ORFOGRAMMA.

I ran across a scanned image of a Russian schoolbook page and started to read it when I was stopped cold by the second line:
2. Запишите 2-ой абзац текста, подчёркивая все орфограммы.
[2. Write out the second paragraph of the text, underlining all orfogrammy.]
What the hell is an orfogramma? It wasn’t in my Oxford dictionary, so I went to the big gun, the three-volume New Great Russian-English Dictionary, and there it was… defined as “orthogram.” This sort of thing really bothers me (I’ve posted about a similar situation here). There is no such word in English as “orthogram.” It’s not in the OED, it’s not in the big Webster’s, it’s not online—if you google it, you get a bunch of French pages (for some reason) and a stray Egyptological page claiming that an orthogram is “a sign in the script which is to indicate a dual or plural form.” That may or may not be a technical term in Egyptology, but it’s clearly not relevant here.
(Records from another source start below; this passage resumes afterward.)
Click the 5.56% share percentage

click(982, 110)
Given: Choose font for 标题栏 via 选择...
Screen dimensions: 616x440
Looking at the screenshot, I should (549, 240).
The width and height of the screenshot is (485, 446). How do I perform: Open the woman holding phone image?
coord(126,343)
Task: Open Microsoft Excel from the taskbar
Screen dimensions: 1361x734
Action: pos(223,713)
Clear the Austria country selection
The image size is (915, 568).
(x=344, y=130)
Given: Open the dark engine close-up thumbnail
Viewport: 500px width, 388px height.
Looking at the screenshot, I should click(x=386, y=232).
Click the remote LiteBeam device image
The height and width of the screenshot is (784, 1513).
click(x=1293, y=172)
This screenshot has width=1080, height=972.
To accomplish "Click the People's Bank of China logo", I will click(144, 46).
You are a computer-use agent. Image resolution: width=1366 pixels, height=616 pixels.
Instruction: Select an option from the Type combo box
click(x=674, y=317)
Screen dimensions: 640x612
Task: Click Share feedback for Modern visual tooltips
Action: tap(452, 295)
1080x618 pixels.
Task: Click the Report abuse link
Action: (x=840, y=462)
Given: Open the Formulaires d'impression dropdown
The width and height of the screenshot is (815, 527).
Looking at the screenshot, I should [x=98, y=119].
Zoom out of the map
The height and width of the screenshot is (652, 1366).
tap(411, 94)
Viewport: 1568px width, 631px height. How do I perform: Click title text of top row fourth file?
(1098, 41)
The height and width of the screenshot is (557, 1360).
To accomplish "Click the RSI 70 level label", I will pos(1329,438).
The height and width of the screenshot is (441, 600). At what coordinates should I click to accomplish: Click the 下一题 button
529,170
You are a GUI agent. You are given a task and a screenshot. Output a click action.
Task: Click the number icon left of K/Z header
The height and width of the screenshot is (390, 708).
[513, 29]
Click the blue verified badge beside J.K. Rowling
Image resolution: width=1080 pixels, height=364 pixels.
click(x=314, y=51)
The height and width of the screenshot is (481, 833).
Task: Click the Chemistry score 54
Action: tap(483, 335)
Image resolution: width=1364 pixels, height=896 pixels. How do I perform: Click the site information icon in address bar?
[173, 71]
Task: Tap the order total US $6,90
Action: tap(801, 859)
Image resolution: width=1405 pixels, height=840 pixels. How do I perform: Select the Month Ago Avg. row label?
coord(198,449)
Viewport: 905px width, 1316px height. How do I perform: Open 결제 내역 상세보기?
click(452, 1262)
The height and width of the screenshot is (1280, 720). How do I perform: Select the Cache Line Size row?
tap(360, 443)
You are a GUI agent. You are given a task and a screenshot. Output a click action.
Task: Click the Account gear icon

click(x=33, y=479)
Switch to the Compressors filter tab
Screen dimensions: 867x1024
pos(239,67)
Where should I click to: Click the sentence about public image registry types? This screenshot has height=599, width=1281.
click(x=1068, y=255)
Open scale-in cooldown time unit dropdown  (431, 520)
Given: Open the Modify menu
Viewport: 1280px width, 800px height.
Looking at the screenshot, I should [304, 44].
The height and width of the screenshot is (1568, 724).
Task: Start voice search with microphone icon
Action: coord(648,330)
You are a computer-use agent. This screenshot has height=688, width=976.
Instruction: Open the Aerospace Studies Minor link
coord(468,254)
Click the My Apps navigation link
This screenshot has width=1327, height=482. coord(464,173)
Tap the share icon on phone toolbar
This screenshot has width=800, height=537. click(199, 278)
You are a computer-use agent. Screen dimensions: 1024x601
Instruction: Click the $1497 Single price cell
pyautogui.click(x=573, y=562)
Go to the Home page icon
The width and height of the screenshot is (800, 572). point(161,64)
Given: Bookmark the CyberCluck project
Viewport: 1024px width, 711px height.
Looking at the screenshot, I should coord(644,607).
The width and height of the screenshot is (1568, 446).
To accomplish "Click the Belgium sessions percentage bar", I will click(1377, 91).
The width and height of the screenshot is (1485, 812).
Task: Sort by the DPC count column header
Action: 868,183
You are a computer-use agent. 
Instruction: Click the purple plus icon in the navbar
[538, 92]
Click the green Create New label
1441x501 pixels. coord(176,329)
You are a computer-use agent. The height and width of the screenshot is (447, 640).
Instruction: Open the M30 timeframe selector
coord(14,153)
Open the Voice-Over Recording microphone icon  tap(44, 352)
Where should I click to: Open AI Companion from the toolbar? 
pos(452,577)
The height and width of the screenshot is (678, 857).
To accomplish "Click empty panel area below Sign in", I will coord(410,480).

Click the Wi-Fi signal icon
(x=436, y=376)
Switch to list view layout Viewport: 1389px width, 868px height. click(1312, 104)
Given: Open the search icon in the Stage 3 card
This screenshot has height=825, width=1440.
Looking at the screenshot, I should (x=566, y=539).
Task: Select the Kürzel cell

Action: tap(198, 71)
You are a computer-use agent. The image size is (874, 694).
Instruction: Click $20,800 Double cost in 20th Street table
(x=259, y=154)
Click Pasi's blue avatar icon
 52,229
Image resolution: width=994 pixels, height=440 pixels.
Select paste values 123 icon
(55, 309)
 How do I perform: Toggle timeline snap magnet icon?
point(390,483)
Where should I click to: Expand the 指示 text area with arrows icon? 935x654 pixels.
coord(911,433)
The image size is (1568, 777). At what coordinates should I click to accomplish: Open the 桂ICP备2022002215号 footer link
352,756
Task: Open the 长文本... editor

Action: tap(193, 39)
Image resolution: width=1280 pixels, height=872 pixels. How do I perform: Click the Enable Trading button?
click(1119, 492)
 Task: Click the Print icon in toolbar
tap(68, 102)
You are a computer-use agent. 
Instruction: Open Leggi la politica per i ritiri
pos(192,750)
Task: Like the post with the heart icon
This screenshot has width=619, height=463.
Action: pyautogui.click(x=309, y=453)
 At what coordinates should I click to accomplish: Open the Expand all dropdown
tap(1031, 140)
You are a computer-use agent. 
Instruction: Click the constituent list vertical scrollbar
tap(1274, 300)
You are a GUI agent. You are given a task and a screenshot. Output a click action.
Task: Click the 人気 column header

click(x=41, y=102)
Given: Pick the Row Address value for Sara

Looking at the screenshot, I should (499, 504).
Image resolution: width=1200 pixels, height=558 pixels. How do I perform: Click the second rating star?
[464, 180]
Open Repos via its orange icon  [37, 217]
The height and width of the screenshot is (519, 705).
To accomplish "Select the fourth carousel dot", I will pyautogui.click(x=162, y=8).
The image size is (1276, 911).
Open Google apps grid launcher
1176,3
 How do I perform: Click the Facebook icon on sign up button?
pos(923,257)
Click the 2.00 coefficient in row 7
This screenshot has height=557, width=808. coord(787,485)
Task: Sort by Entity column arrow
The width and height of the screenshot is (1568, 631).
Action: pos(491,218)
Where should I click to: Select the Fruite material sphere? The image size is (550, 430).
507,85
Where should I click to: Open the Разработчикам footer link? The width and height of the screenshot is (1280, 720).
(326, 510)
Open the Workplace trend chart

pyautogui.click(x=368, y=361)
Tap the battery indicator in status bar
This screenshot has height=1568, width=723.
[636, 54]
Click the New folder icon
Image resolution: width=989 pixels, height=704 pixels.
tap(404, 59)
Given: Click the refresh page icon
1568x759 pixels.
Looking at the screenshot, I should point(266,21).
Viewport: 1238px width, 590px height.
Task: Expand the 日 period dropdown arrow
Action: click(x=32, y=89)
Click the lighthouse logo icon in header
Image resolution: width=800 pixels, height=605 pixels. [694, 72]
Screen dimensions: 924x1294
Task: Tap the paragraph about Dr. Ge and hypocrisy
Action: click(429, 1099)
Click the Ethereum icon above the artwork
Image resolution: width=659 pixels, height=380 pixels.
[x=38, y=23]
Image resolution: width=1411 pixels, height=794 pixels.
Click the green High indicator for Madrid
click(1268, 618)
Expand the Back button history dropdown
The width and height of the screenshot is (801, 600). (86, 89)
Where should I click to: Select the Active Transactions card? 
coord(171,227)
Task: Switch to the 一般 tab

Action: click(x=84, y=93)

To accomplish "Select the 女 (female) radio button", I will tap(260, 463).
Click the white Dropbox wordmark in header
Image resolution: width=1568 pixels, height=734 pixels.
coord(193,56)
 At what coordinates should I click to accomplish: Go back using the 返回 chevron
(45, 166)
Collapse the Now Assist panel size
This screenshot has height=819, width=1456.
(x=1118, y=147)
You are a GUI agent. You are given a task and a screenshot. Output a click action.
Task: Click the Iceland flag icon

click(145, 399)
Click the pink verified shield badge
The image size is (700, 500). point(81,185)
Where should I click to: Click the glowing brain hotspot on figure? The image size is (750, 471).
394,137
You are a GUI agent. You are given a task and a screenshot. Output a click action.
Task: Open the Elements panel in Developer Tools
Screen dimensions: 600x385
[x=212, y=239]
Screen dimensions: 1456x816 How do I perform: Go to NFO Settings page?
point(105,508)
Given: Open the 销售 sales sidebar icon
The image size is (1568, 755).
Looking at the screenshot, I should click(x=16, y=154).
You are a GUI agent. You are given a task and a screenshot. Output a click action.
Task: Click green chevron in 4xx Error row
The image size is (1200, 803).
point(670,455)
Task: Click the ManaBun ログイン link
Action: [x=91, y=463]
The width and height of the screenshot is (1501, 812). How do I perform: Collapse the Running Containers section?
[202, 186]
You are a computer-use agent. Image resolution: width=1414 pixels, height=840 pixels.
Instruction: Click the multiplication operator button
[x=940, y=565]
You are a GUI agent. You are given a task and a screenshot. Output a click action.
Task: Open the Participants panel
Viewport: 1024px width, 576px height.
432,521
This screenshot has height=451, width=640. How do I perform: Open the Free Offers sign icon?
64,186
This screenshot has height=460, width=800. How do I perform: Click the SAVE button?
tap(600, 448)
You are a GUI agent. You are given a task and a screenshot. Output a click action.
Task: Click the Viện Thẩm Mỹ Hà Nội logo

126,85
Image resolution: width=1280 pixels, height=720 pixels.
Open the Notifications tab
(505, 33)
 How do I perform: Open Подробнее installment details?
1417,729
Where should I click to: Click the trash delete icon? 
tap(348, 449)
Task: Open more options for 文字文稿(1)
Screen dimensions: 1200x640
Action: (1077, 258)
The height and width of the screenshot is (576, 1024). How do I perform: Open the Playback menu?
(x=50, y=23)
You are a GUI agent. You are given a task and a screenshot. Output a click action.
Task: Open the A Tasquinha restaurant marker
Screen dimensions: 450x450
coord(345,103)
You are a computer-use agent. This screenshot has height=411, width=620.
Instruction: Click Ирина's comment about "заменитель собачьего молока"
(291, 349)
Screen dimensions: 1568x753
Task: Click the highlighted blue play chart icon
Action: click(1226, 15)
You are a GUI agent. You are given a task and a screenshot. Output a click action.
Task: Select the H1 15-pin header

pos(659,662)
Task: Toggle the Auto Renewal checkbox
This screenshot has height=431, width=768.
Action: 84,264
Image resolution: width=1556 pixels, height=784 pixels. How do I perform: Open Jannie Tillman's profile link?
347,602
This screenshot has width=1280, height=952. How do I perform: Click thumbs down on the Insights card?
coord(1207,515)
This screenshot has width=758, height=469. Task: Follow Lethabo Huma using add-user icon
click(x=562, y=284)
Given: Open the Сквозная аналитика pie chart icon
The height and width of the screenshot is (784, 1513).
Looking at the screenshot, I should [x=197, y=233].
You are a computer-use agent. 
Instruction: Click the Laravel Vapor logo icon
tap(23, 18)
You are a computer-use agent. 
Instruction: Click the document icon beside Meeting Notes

So I went to my handy Russkii yazyk: entsyklopediya [Russian language: encyclopedia] and found a whole article about орфограммы, which I will summarize for you thus: an orfogramma is a point of uncertainty in the spelling of a word, a place where you can’t tell from the sound alone how to write it. Classic examples are final consonants (since all final consonants are devoiced: pyad’ ‘span’ and pyat’ ‘five’ sound the same) and unstressed vowels (golova ‘head’ could equally well be written galava to represent the standard pronunciation); writing words with small or capital letters would also fall under this rubric. So the line I quoted means ‘underline all letters whose spelling requires the application of orthographic rules.’ I sympathize with bilingual lexicographers; it’s not easy to deal with a situation like this. But it’s a dereliction of duty to say “орфограмма? orthogram!” and go on to the next word, not bothering your head about whether your “definition” is of any help to the users of the dictionary.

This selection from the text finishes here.